Les chercheurs ont conclu que la punition physique sévère (en l’absence de maltraitance infantile) était associée à des troubles de l’humeur, des troubles anxieux, de la toxicomanie ou de la dépendance et des troubles de la personnalité dans la population en général. Ils poursuivent en affirmant que leurs conclusions «éclairent le débat en cours sur le recours aux châtiments corporels» et qu’elles prouvent que les punitions corporelles sévères sont «liées à des troubles mentaux». Les chercheurs suggèrent que les décideurs politiques pourraient envisager de déclarer que les châtiments corporels «ne devraient pas être utilisés chez les enfants de tout âge», mais ils ne réclament pas une «interdiction définitive».

Conclusion

Cette étude fournit certaines preuves d'un lien entre une punition physique sévère et des troubles mentaux chez l'adulte tout au long de sa vie. Il ne fournit aucune preuve que l'un cause l'autre. Fait important, de nombreux autres facteurs médicaux, personnels, sociaux ou liés au mode de vie peuvent contribuer au développement d'un trouble mental chez les adultes.
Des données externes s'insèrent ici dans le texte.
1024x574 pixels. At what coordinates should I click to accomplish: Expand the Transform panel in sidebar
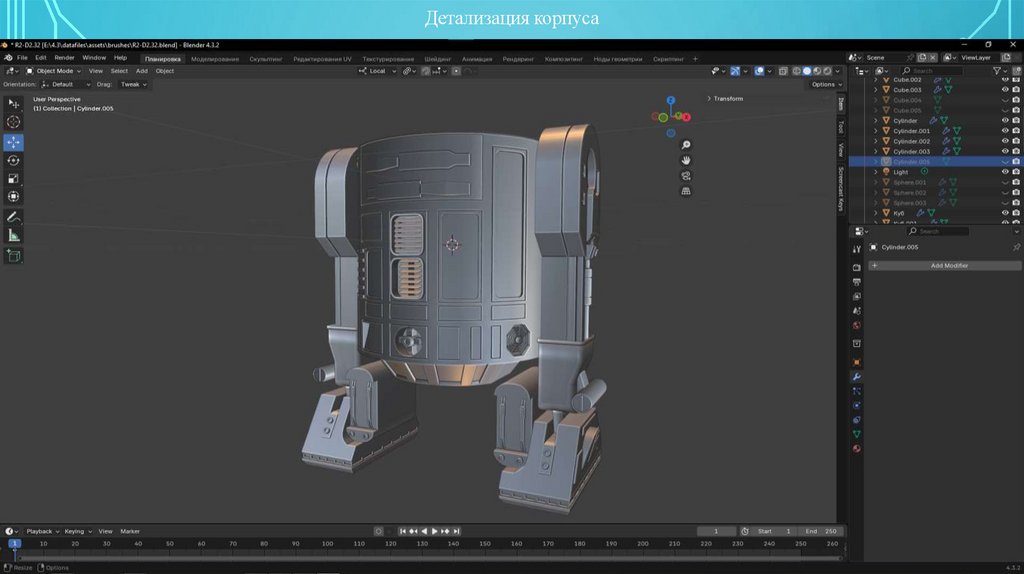click(726, 98)
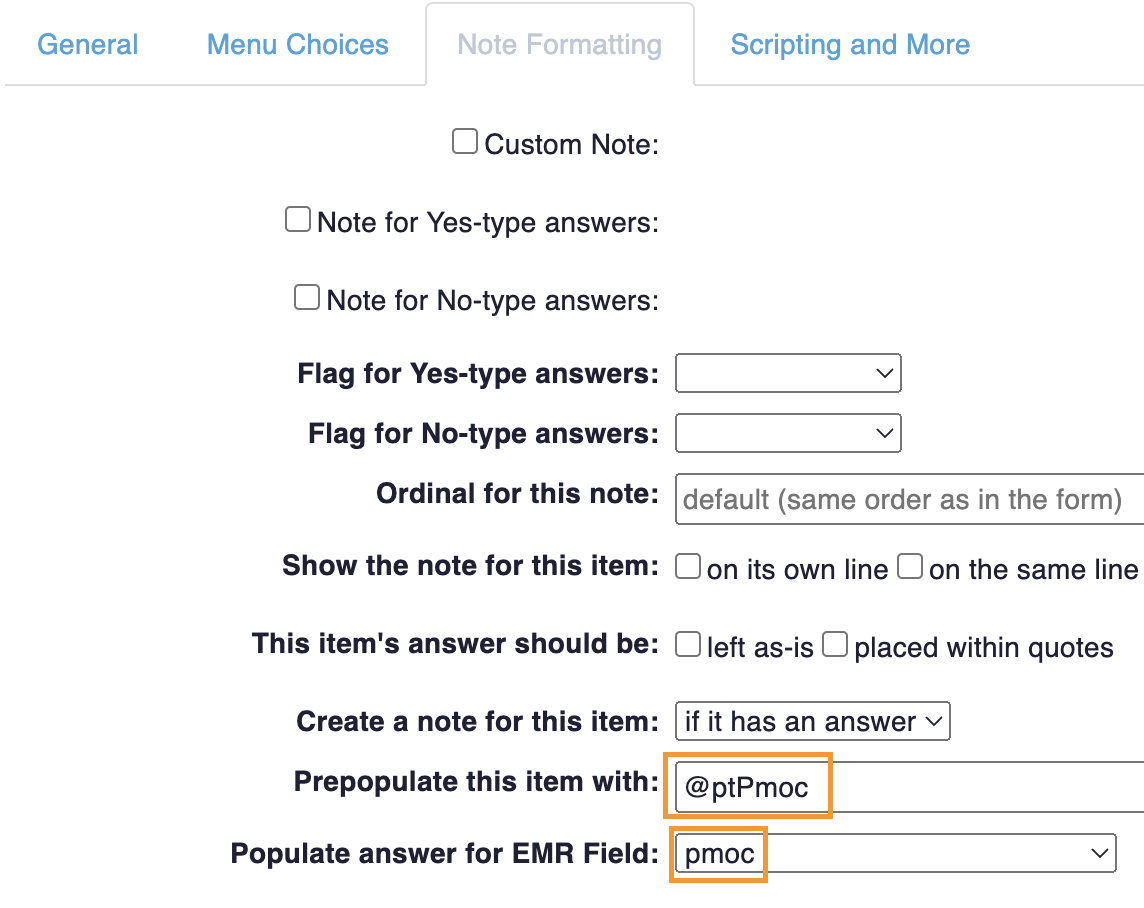Enable the Custom Note checkbox
The image size is (1144, 908).
pyautogui.click(x=464, y=142)
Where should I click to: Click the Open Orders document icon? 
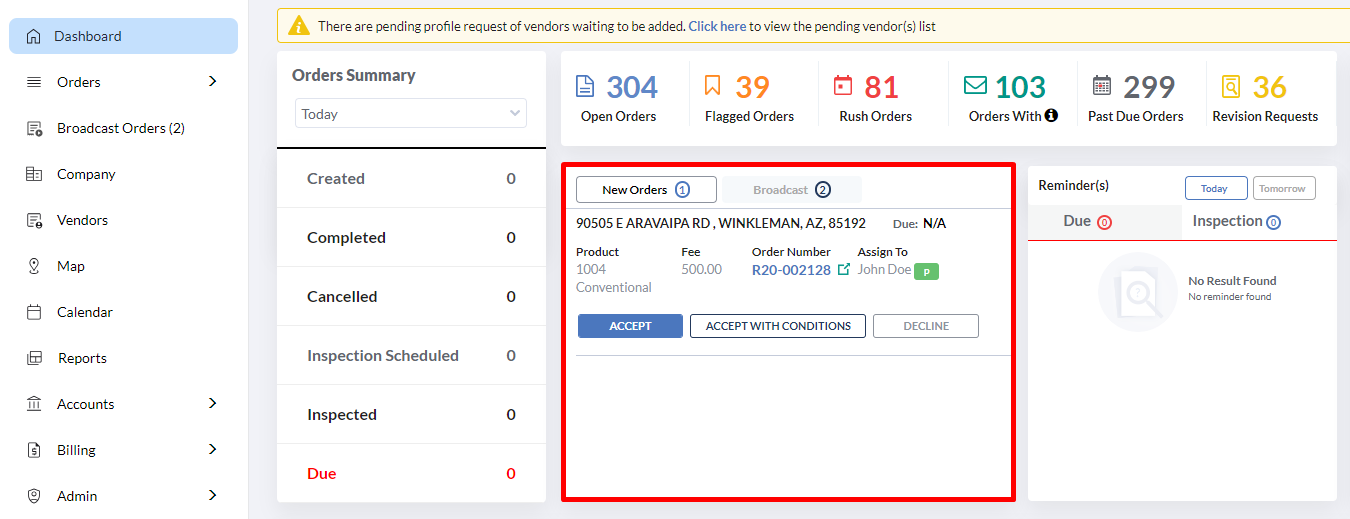[x=585, y=86]

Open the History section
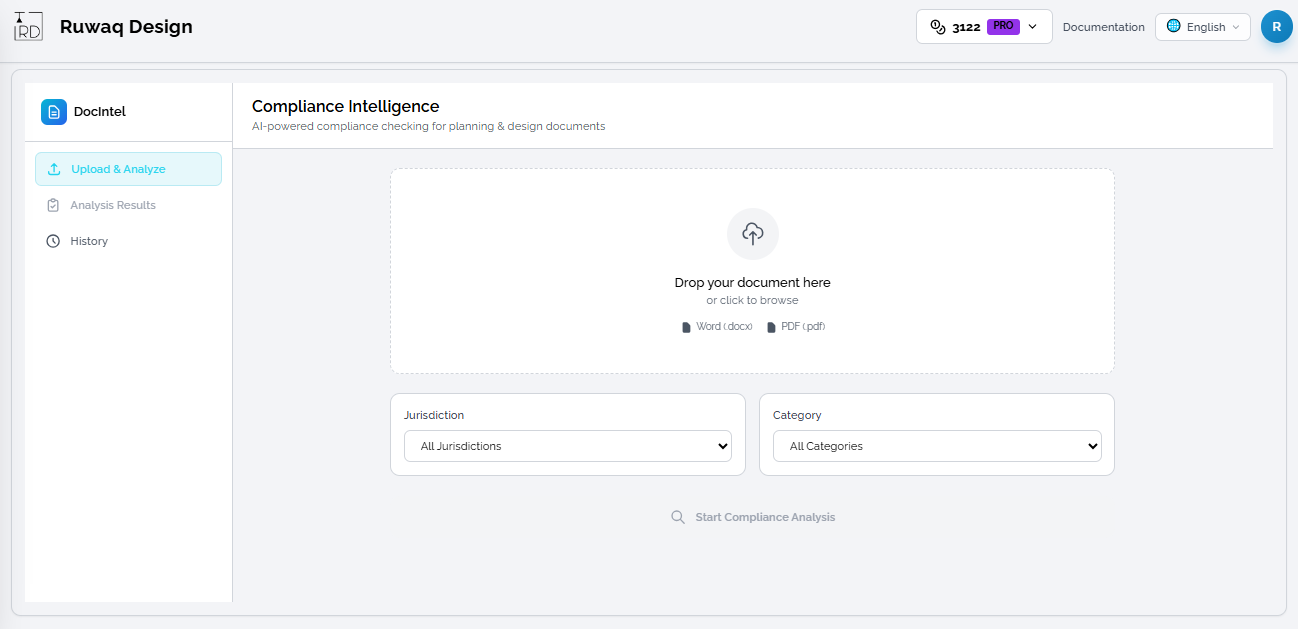pos(89,241)
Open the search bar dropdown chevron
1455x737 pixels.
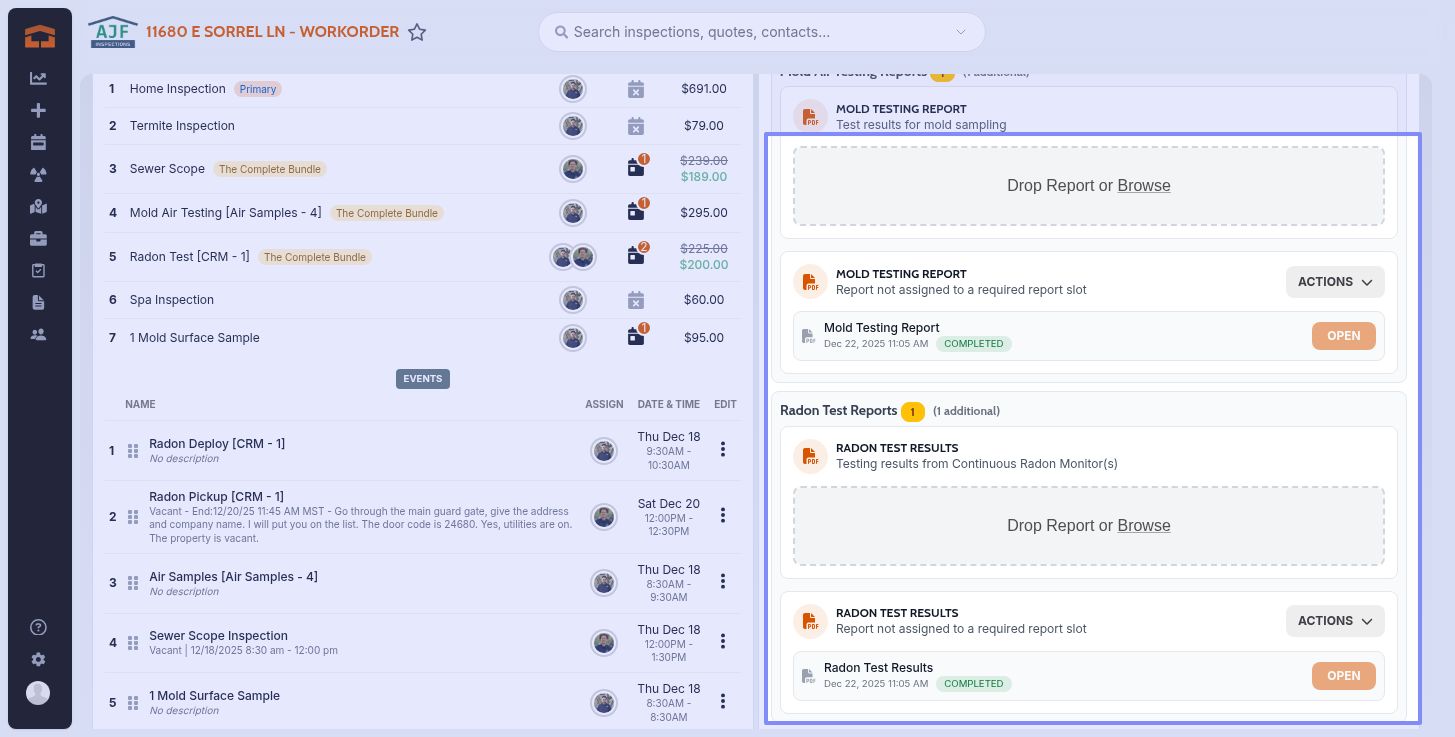click(960, 32)
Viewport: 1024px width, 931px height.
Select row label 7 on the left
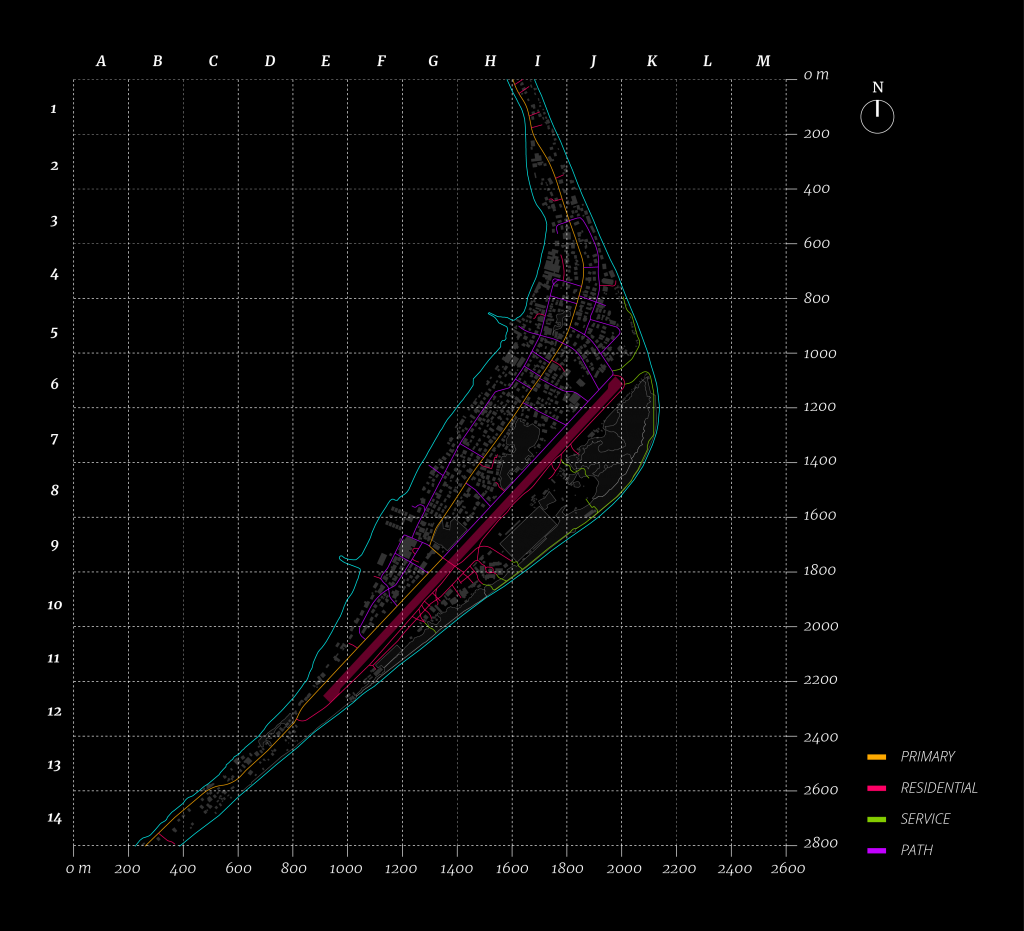tap(54, 439)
Il existe d’autres limites à cette étude, que les auteurs admettent librement:

  • Bien que les chercheurs aient tenté d'utiliser des questions validées pour évaluer les châtiments corporels sévères et les mauvais traitements infligés aux enfants, cette information a été déterminée par l'autodéclaration, ce qui rend les résultats moins fiables. Il est possible que des adultes n'aient pas correctement déclaré s'ils avaient été punis ou non.
  • Les participants ont été invités à se rappeler des événements survenus dans leur enfance. Cela peut également affecter les résultats car il repose uniquement sur la mémoire de l'adulte.
  • Les participants ont également été priés de se rappeler si leurs parents ou leurs adultes avaient des problèmes d’alcool ou de drogue. Idéalement, cela aurait été confirmé par des dossiers cliniques ou par la collecte de ces informations auprès des parents eux-mêmes. Cependant, les chercheurs ne l'ont pas fait.

En conséquence, le titre selon lequel «les adultes giflés au cours de leur enfance présentent un risque plus élevé de maladie mentale par la suite» est trompeur, car il ne tient pas compte des limites de cette étude.